◆ **Records for the task**:
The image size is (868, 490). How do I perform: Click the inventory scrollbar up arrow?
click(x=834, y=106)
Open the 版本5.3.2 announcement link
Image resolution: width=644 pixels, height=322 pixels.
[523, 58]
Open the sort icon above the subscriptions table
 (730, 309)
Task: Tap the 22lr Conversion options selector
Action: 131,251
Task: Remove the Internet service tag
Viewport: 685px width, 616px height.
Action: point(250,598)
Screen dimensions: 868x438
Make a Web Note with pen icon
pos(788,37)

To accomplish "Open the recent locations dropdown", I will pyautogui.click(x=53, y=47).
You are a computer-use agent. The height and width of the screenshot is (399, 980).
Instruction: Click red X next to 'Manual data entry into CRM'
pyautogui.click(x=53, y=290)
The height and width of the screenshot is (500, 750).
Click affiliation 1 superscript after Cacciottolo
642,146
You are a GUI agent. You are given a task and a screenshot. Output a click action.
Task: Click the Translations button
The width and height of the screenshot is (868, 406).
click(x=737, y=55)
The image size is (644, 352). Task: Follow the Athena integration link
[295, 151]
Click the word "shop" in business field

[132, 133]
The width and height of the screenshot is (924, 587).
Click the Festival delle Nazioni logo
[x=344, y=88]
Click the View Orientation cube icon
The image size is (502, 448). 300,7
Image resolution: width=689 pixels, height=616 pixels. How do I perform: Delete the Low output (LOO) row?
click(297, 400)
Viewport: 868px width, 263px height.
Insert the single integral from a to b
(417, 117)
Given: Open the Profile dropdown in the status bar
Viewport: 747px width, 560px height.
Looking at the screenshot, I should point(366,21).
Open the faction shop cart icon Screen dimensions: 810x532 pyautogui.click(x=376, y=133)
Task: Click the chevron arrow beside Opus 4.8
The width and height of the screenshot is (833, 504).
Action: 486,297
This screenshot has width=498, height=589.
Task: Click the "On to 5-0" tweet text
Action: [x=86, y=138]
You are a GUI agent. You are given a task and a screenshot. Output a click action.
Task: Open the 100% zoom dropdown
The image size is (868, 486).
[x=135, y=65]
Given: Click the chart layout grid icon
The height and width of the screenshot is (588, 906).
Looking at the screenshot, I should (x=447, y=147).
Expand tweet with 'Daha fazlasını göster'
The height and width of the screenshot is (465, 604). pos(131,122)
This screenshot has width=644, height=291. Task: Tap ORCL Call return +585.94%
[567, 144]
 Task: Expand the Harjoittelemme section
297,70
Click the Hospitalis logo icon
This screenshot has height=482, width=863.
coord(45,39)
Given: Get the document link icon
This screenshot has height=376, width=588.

◆ **Aim of the task**:
How many lines in the listing above include the word "dimensions"? Respond with the number and nothing else.

◆ **Response below**:
2